SUKABUMIUPDATE.com - Pemerintah berencana menerapkan kebijakan bekerja dari Bali (work from Bali atau WFB) untuk para aparatur sipil negara. Menteri Pariwisata dan Ekonomi Kreatif Sandiaga Uno mengatakan kebijakan tersebut diambil berdasarkan kesepakatan Kementerian Koordinator Maritim dan Investasi dengan Indonesia Tourism Development Corporation.
"Tujuannya adalah memastikan kita bisa berpihak kepada saudara-saudara kita yang sekarang sedang mengalami tekanan yang begitu luar biasa. Dua juta lebih lapangan pekerjaan di Bali terancam," Kata Sandiaga, Senin, 24 Mei 2021.

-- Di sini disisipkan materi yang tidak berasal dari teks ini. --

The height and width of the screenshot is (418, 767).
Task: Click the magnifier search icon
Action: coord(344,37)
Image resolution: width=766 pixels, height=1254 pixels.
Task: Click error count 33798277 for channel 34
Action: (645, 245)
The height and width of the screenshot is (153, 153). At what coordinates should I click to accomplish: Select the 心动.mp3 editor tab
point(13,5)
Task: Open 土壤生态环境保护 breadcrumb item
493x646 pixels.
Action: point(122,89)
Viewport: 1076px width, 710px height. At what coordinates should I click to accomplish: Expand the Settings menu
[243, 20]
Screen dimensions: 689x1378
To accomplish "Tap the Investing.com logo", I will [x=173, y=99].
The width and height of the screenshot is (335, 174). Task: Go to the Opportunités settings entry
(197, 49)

Dikutip dari laman resmi Kementerian Pariwisata dan Ekonomi Kreatif, perekonomian Bali masih tercatat minus pada kuartal II 2021, tepatnya di angka minus 9 persen. Pariwisata, sektor andalan provinsi tersebut, pun seragam. Tingkat hunian kamar hotel berbintang misalnya, berada pada angka 8,99 persen. Sementara hotel non-berbintang hanya 7,7 persen.
Persoalannya, kebijakan tersebut hanya akan memberikan dampak kecil, kata peneliti dari Institute For Development of Economics and Finance atau Indef, Bhima Yudistira. Penurunan tajam wisatawan jelas tidak bisa digantikan lewat para aparatur sipil negara yang bekerja dan mungkin menggelar rapat-rapat di hotel Bali.

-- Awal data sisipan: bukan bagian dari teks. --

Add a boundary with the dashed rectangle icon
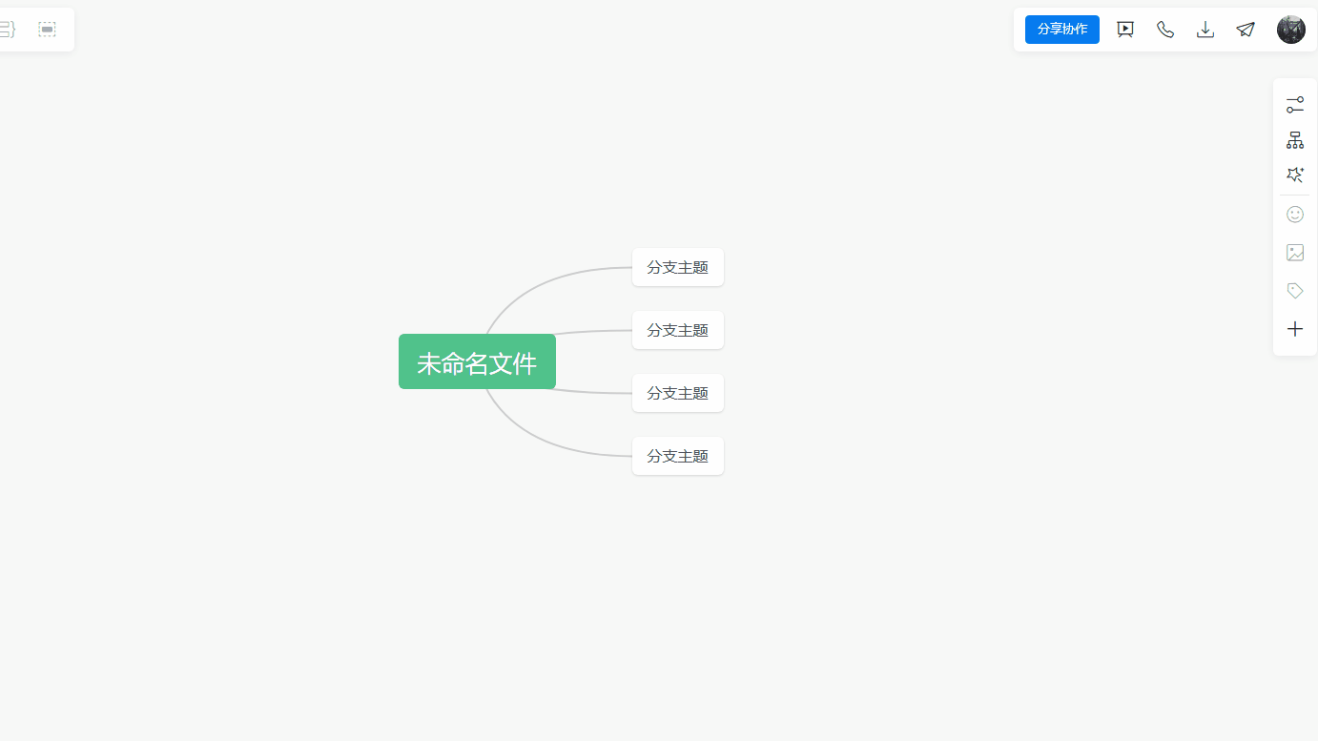 coord(47,30)
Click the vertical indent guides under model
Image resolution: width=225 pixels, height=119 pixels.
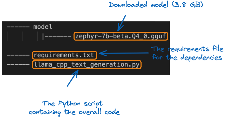(x=23, y=36)
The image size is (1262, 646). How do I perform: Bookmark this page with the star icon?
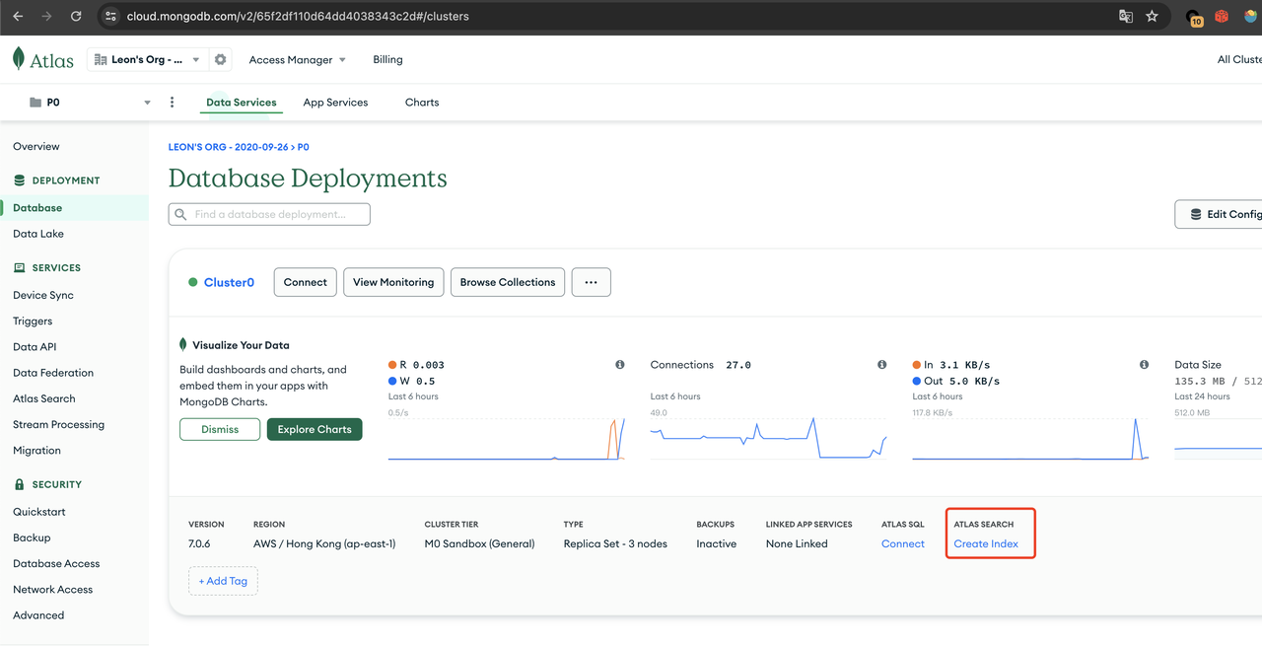coord(1152,17)
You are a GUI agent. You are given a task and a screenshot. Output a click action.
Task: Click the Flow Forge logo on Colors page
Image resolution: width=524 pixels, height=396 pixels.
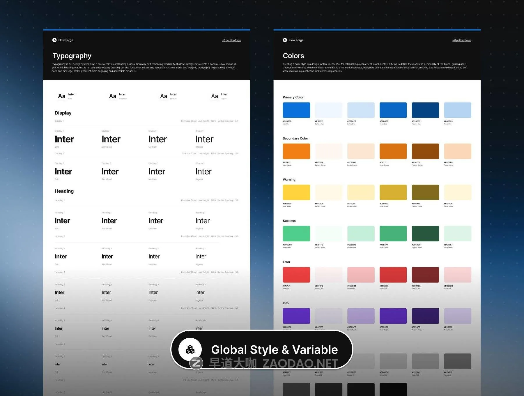pyautogui.click(x=285, y=40)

"Kalau mau Bali pulih kuncinya pada pengendalian Covid-19 dan pemulihan mobilitas. Bagaimana turis asing datang kalau rate vaksinasi untuk dua dosis masih di bawah lima persen dari target nasional?" kata Bhima dikutip dari Tirto, Kamis, 27 Mei 2021.

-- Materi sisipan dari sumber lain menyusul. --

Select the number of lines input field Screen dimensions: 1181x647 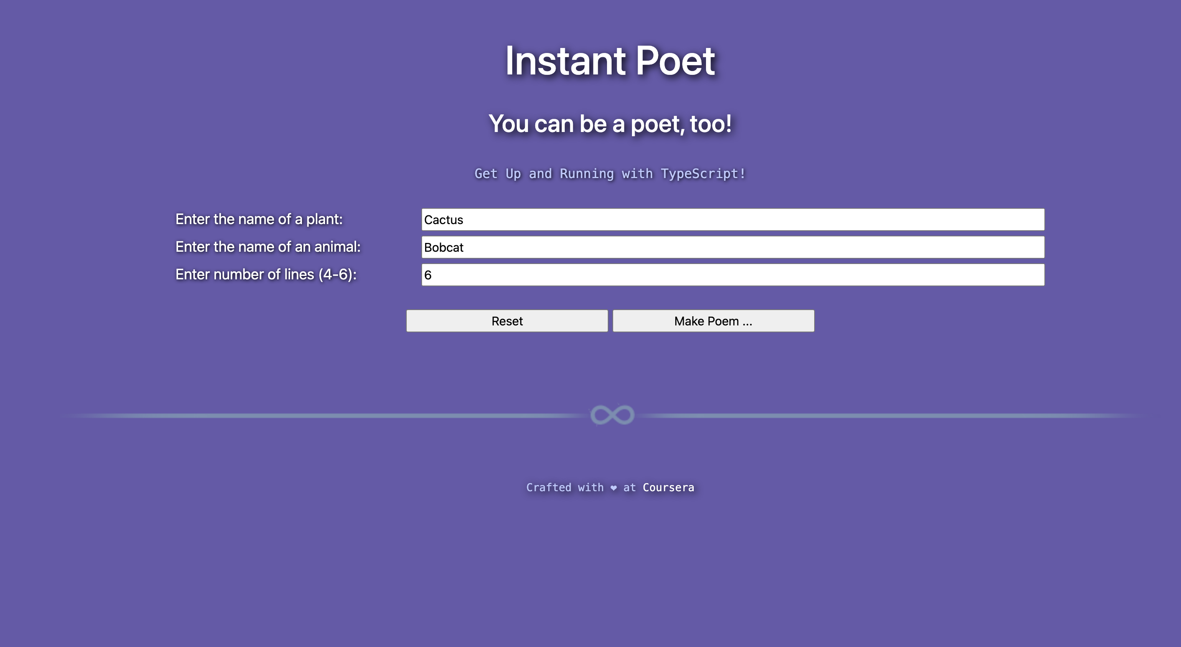[733, 275]
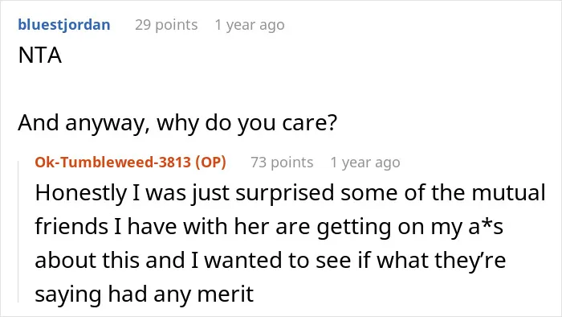The width and height of the screenshot is (562, 317).
Task: Click the 73 points score label
Action: [282, 163]
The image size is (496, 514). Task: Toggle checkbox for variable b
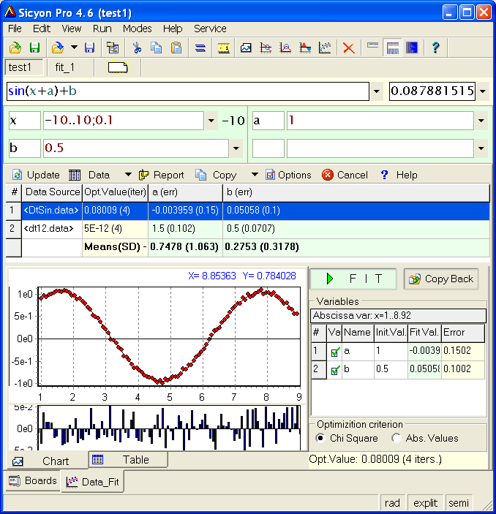tap(335, 370)
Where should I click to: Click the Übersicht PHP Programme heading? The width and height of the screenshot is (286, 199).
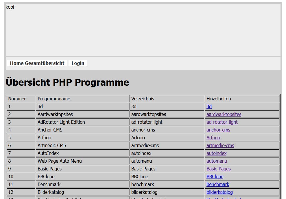[x=67, y=82]
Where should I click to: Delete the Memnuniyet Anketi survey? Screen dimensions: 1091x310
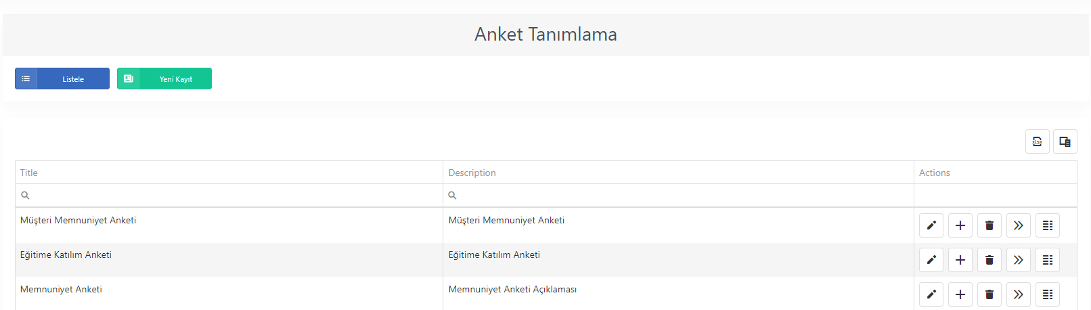(x=989, y=294)
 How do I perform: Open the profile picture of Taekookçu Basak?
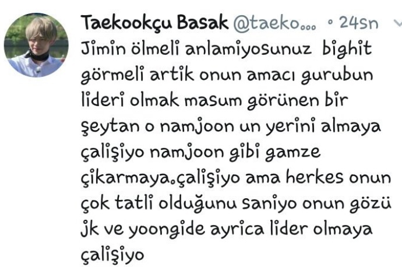pyautogui.click(x=36, y=45)
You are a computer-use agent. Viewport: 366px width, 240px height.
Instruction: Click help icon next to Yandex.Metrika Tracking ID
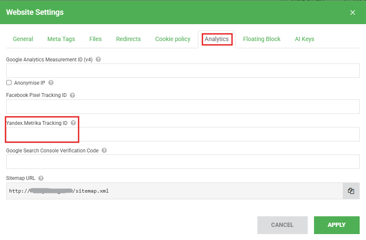click(x=73, y=123)
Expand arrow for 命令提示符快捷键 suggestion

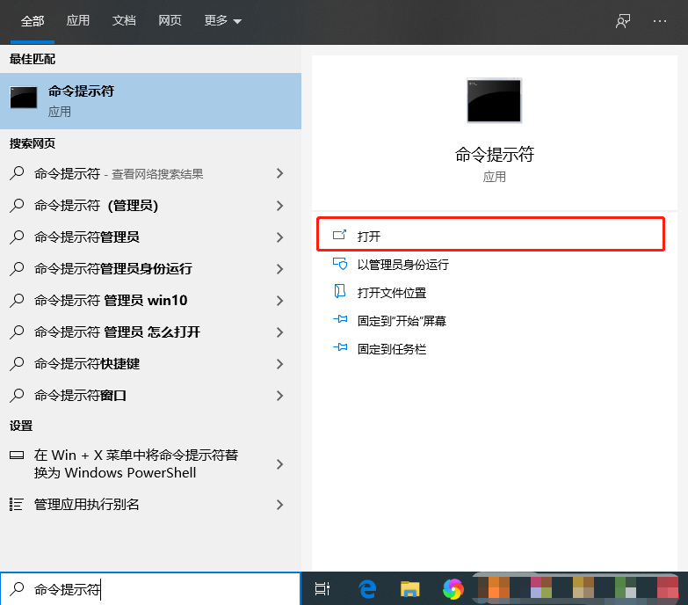[x=279, y=364]
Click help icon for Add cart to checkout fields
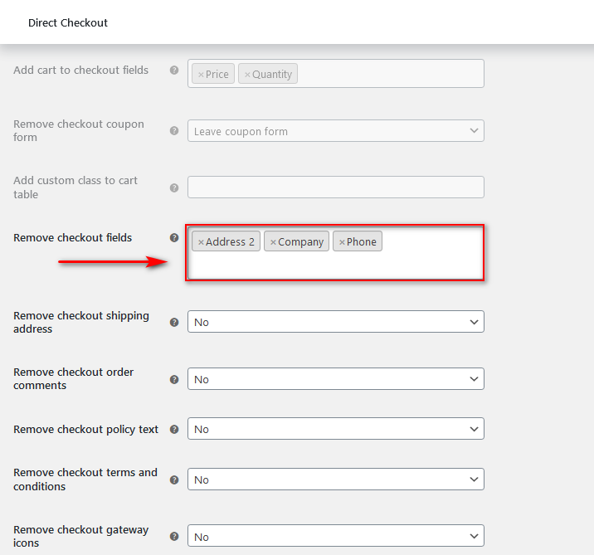Image resolution: width=594 pixels, height=555 pixels. click(174, 70)
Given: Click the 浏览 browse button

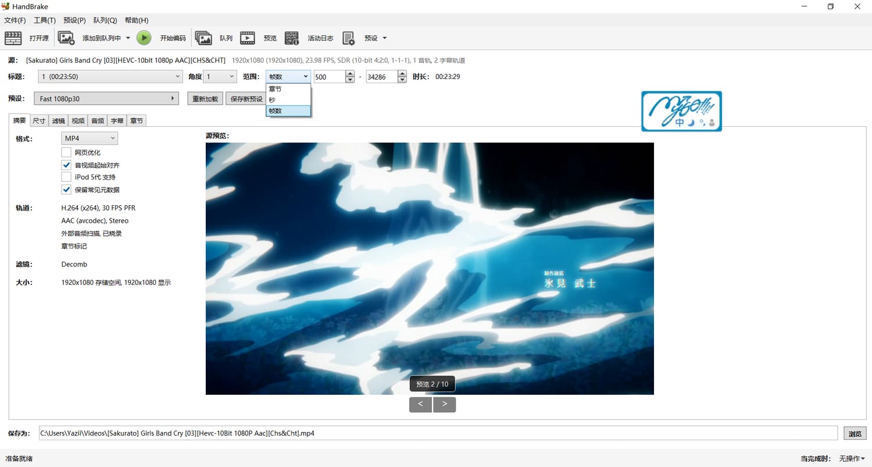Looking at the screenshot, I should point(855,433).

Ketimbang memobilisasi aparatur sipil negara ke Bali yang tak efektif, menurut Bhima pemerintah sebaiknya mengalokasikan uang yang tersedia untuk menyubisidi sektor pariwisata.
Saat ini dana hibah pariwisata sebesar Rp 3,7 triliun atau 0,5 persen dari dana pemulihan ekonomi nasional, padahal menurutnya yang ideal mencapai 10 persen. Selain itu, kebijakan WFB juga tidak sejalan dengan gagasan pemangkasan perjalanan dinas--yang dialokasikan untuk penanganan pandemi.
Pada kuartal I 2021, realisasi perjalanan dinas turun dari Rp 4,9 triliun menjadi Rp 3,1 triliun. Angka tersebut masih cukup besar dan Bhima menilai pemerintah gagal dalam memangkas anggaran. "Pemerintah masih kesulitan untuk mengatur defisit APBN yang lebar sehingga perjalanan dinas selayaknya dipangkas. Dari struktur belanja perjalanan dinas juga terdapat alokasi untuk uang saku bagi ASN," katanya.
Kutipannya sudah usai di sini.